— The task —
Among the entries below, find every line that contains the string "green", then copy it.

— Dataset entries —

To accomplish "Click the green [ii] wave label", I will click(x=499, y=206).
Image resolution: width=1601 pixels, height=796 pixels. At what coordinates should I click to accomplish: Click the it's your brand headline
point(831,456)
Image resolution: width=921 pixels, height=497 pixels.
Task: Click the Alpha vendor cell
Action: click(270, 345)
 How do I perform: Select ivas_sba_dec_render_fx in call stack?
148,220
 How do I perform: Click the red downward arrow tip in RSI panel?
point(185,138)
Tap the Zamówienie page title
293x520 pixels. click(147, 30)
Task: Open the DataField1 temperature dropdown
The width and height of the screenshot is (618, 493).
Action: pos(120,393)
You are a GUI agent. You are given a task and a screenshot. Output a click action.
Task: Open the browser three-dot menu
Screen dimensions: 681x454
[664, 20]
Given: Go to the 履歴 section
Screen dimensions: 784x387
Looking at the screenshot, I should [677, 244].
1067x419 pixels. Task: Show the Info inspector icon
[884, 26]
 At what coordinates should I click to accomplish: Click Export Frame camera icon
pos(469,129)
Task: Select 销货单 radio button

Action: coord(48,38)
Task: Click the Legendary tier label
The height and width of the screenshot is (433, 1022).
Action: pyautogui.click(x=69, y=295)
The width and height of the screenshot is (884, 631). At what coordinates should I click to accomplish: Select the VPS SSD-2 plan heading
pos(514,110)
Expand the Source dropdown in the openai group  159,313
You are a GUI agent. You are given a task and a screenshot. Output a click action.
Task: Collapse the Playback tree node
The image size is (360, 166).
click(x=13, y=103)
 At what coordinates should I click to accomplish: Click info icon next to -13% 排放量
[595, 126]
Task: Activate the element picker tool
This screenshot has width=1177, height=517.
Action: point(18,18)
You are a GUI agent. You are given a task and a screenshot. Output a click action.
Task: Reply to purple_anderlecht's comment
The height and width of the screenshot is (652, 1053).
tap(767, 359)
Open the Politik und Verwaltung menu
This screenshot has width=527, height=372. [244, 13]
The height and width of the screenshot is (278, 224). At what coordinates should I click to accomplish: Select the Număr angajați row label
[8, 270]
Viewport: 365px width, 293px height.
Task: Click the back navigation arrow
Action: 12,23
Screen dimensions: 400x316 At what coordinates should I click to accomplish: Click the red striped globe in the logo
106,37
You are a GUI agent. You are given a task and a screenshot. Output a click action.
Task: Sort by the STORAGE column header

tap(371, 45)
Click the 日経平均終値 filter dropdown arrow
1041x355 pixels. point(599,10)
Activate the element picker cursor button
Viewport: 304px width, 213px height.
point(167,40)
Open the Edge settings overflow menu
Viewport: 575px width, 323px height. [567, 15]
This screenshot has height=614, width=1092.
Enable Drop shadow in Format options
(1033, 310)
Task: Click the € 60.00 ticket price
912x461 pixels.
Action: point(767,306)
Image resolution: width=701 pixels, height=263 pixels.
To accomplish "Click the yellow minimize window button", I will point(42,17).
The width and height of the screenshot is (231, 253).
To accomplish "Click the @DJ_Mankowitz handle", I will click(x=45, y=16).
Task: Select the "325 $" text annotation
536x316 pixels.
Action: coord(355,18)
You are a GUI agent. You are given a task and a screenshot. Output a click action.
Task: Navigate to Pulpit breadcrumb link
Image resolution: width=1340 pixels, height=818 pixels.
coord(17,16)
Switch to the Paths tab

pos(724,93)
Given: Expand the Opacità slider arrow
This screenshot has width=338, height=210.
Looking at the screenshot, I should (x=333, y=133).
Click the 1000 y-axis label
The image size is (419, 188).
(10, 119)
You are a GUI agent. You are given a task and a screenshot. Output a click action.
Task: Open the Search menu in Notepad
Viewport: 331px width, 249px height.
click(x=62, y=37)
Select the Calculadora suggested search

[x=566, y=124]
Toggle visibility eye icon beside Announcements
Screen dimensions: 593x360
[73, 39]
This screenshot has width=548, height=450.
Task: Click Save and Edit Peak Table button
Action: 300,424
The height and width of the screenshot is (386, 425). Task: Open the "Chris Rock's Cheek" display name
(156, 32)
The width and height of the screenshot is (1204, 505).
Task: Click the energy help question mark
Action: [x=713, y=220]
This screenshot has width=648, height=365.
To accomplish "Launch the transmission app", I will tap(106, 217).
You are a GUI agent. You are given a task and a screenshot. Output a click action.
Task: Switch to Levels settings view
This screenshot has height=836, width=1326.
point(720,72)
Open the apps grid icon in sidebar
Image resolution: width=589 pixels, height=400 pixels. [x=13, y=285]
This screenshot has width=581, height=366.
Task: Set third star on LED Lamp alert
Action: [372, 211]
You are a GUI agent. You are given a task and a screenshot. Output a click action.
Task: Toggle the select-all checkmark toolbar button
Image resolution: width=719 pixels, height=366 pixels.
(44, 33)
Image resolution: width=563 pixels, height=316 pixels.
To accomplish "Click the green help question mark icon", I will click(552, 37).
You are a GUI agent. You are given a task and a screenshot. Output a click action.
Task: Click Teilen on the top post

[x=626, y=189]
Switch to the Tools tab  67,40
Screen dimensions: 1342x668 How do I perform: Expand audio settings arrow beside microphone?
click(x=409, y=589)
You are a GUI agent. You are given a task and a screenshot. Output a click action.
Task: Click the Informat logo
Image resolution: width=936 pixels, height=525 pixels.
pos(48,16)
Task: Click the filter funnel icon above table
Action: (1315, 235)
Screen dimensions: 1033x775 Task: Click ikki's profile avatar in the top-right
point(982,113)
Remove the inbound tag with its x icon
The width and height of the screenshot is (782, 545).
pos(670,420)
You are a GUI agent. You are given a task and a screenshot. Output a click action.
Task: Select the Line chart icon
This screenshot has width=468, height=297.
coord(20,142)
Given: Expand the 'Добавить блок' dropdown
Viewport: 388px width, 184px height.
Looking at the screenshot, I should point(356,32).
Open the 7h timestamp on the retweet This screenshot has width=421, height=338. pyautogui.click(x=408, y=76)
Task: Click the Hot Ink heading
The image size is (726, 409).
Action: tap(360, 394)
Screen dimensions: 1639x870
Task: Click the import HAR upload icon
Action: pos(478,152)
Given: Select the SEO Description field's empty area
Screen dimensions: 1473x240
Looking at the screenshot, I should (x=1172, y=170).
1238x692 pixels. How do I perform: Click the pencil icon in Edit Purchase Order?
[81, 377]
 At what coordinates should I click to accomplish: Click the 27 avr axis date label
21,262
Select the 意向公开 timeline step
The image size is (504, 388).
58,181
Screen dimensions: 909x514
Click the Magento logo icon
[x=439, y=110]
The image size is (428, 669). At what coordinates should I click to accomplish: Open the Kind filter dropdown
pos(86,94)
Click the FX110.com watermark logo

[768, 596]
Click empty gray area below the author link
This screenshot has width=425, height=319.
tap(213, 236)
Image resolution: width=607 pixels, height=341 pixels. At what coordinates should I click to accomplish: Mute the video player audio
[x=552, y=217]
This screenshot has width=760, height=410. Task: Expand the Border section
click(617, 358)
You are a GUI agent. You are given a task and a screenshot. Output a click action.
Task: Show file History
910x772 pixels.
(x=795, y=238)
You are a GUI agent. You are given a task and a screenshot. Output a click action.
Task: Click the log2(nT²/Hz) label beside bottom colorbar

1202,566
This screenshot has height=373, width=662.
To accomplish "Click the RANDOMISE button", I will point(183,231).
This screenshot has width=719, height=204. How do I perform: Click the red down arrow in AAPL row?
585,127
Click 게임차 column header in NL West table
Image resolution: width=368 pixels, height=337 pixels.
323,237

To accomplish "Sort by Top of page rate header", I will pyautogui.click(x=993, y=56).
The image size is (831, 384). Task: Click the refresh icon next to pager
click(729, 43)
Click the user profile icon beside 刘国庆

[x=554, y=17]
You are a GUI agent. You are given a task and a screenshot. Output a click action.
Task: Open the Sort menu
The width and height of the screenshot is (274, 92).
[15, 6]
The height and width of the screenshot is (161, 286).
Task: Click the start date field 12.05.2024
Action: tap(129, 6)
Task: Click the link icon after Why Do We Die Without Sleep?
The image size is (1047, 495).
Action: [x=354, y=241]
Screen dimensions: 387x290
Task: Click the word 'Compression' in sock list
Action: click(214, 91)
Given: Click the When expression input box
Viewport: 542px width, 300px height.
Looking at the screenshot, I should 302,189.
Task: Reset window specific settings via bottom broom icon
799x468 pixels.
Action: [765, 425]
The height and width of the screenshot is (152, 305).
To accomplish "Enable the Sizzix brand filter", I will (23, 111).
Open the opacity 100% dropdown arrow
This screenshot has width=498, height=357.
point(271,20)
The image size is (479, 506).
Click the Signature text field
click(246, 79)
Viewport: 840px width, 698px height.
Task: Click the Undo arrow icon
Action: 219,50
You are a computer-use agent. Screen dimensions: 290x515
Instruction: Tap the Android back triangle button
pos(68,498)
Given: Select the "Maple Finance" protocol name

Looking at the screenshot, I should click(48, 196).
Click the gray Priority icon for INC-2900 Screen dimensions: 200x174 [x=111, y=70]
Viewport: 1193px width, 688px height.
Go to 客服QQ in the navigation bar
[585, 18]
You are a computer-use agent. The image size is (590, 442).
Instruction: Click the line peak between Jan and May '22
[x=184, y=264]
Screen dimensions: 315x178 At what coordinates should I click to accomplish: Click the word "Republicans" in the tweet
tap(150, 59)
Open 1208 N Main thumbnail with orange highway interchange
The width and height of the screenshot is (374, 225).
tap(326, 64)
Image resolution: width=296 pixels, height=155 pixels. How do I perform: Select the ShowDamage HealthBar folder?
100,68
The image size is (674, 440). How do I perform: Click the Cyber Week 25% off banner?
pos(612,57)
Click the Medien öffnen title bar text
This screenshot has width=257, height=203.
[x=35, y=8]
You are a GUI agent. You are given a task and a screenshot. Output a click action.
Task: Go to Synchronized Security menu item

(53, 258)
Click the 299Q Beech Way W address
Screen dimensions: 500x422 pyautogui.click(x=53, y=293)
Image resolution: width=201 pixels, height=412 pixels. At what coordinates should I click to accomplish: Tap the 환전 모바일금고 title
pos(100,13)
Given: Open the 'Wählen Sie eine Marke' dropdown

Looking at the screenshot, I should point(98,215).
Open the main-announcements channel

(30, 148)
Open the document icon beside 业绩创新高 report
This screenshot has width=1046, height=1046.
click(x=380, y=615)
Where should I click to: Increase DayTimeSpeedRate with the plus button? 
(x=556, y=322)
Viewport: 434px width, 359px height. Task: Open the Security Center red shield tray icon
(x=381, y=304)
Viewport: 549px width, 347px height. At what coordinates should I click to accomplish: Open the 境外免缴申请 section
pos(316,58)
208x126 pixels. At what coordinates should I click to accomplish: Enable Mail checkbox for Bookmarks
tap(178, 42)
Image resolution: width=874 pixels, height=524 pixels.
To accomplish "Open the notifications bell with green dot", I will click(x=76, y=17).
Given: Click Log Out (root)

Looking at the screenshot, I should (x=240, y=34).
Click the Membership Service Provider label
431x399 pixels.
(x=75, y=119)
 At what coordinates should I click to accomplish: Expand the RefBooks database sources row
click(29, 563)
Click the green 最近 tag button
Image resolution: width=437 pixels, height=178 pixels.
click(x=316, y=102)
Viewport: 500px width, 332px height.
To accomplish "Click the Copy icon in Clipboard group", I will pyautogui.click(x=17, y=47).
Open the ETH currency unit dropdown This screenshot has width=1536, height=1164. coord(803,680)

— Response to this task —
To accomplish "Click the green [ii] wave label", I will click(x=499, y=206).
To accomplish "Click the green help question mark icon", I will click(552, 37).
To accomplish "Open the notifications bell with green dot", I will click(x=76, y=17).
Click the green 最近 tag button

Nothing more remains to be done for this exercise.